Find every line in the material below that contains the string "Click", and copy each of those lines.

▶ _Record extracts_:
● ● ● ●

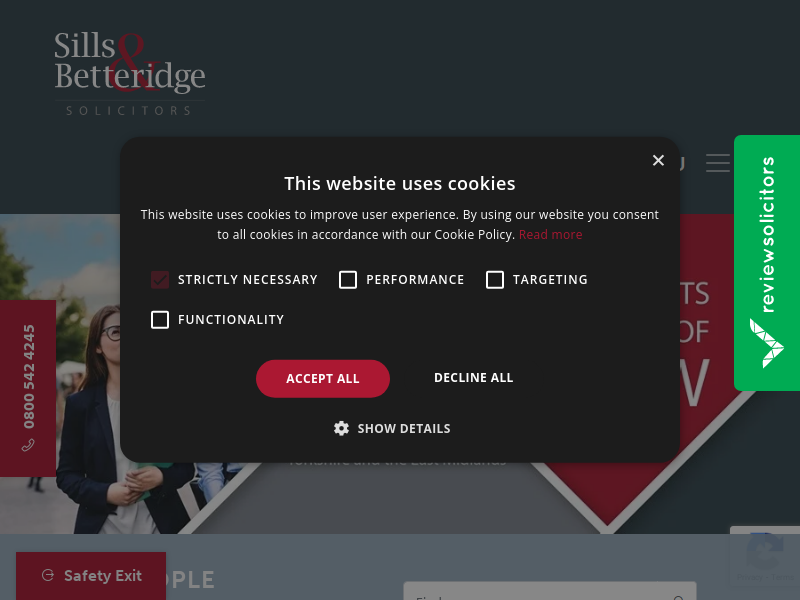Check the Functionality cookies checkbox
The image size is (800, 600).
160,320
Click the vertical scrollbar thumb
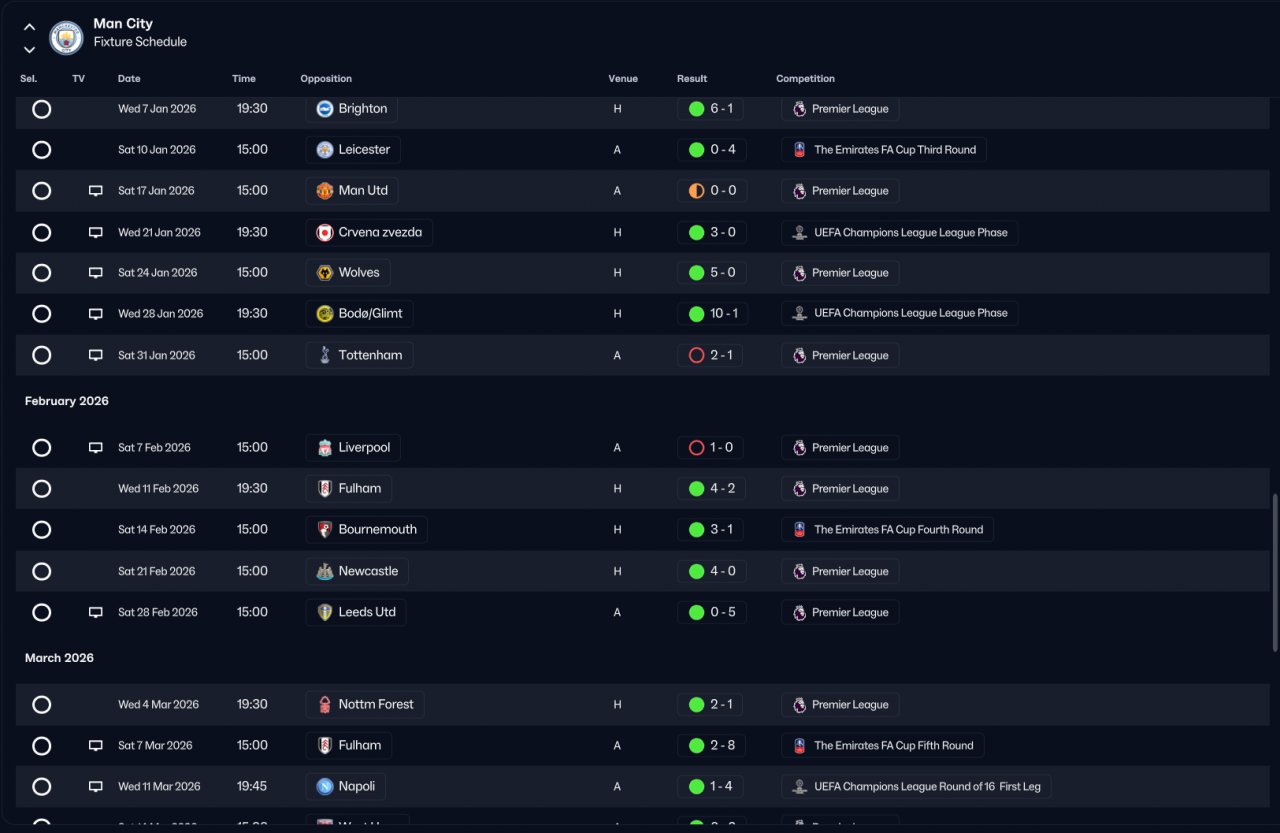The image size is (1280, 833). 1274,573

● ● ● ●

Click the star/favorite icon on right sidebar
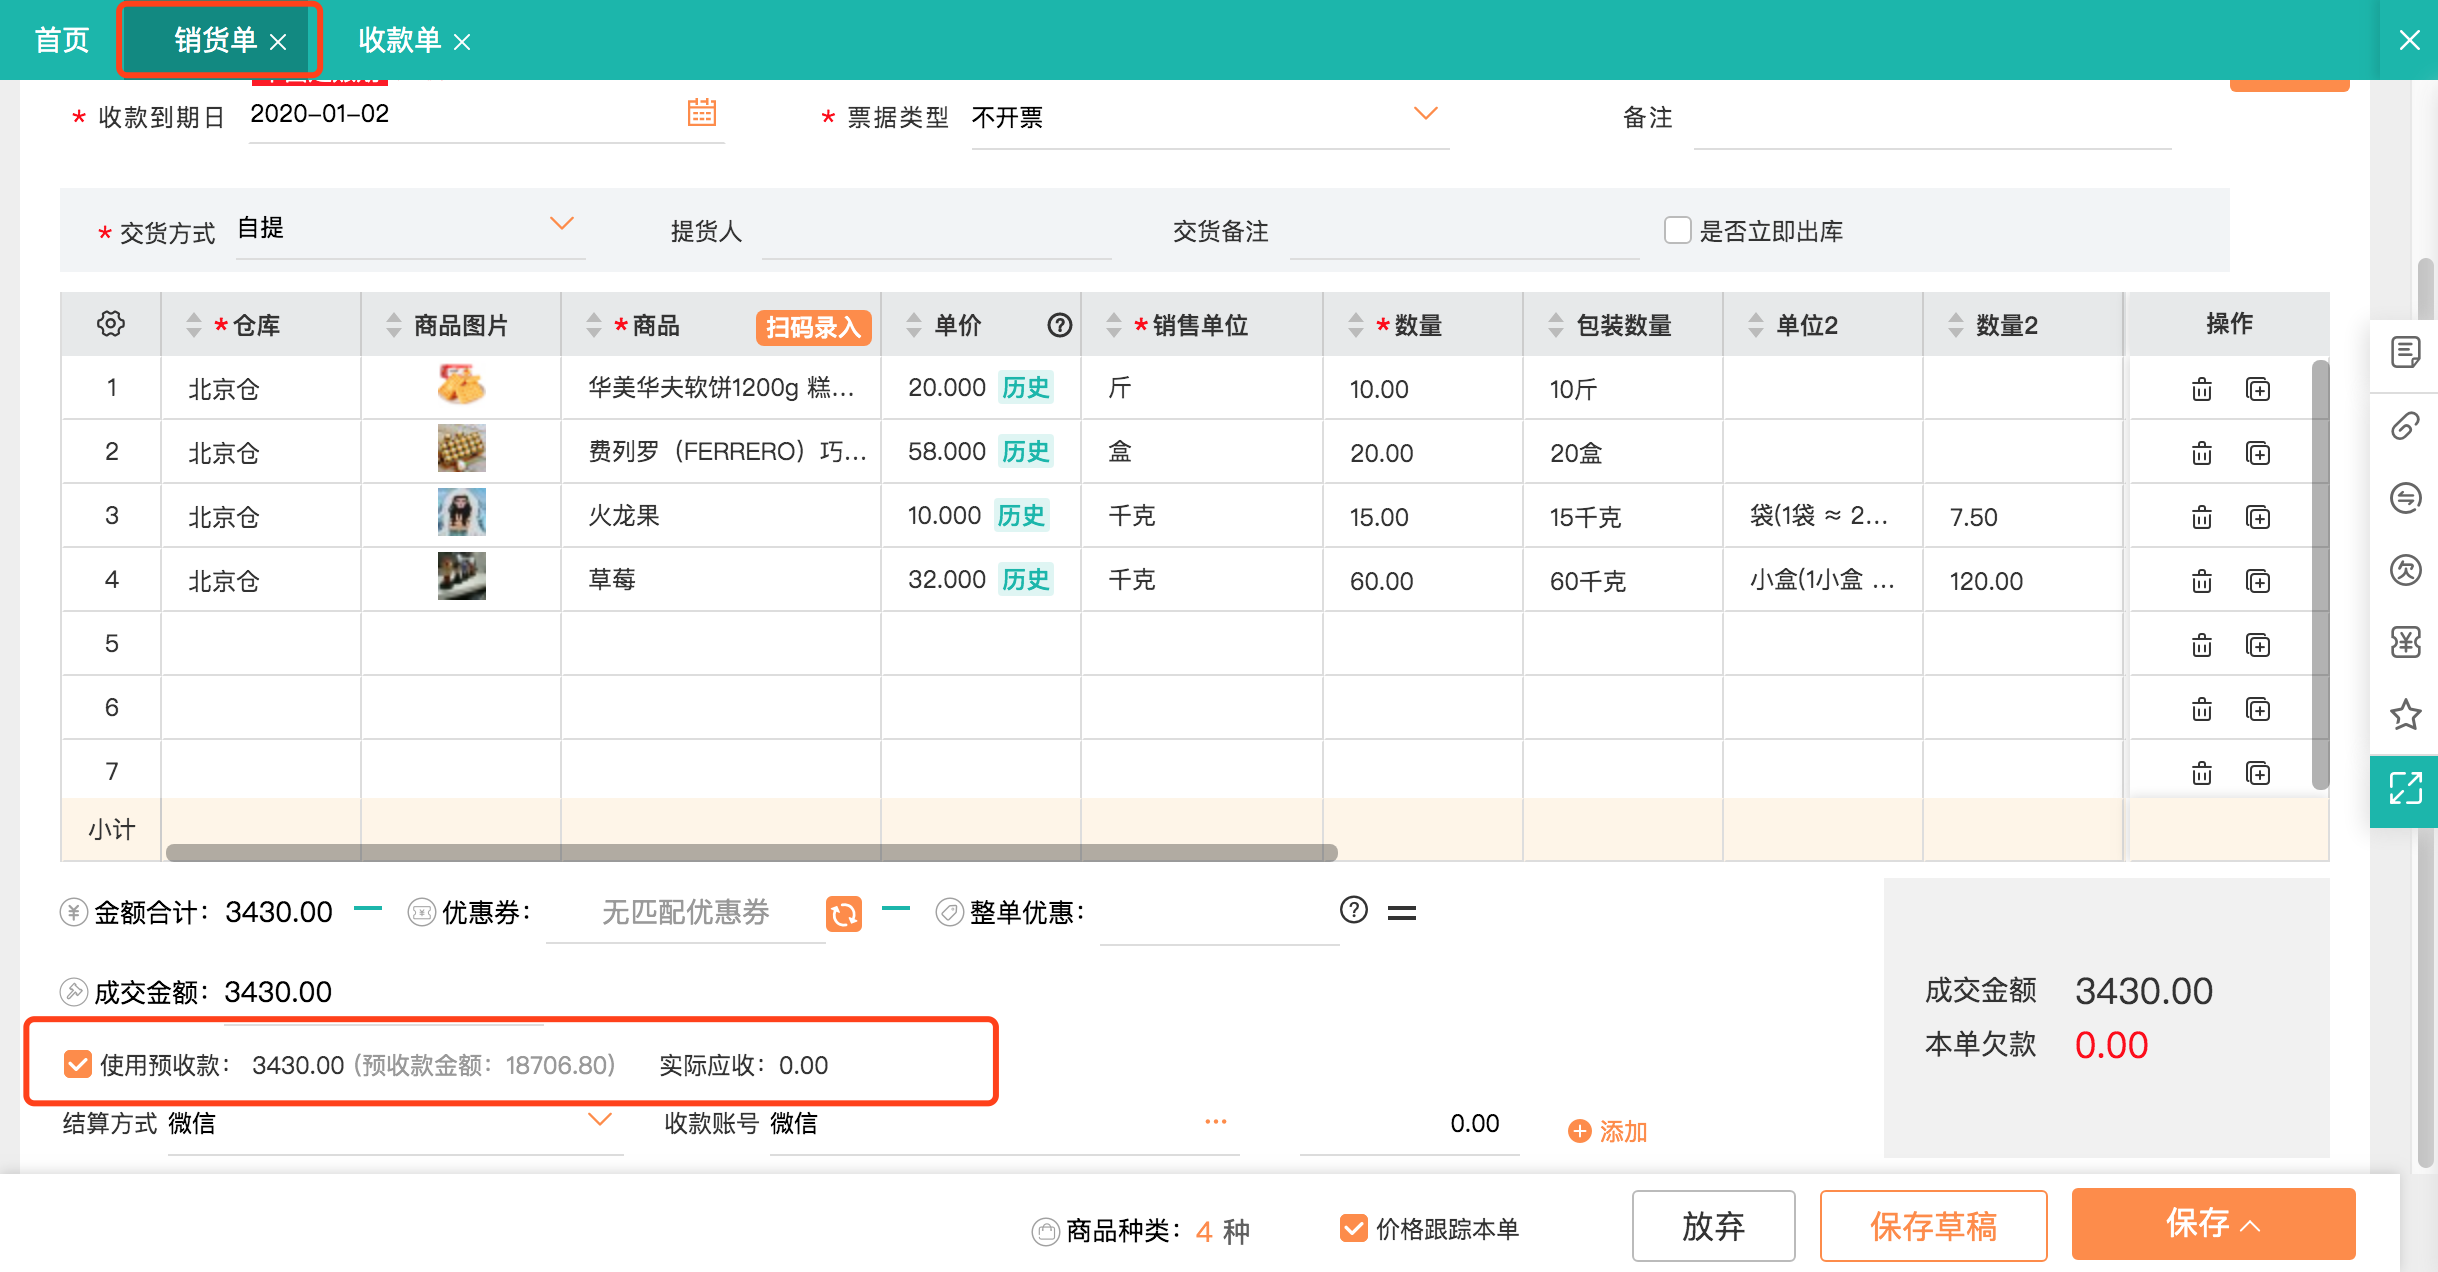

● ● ● ●

▶ _Exercise solution_:
Click the vertical scrollbar thumb
Click the star/favorite icon on right sidebar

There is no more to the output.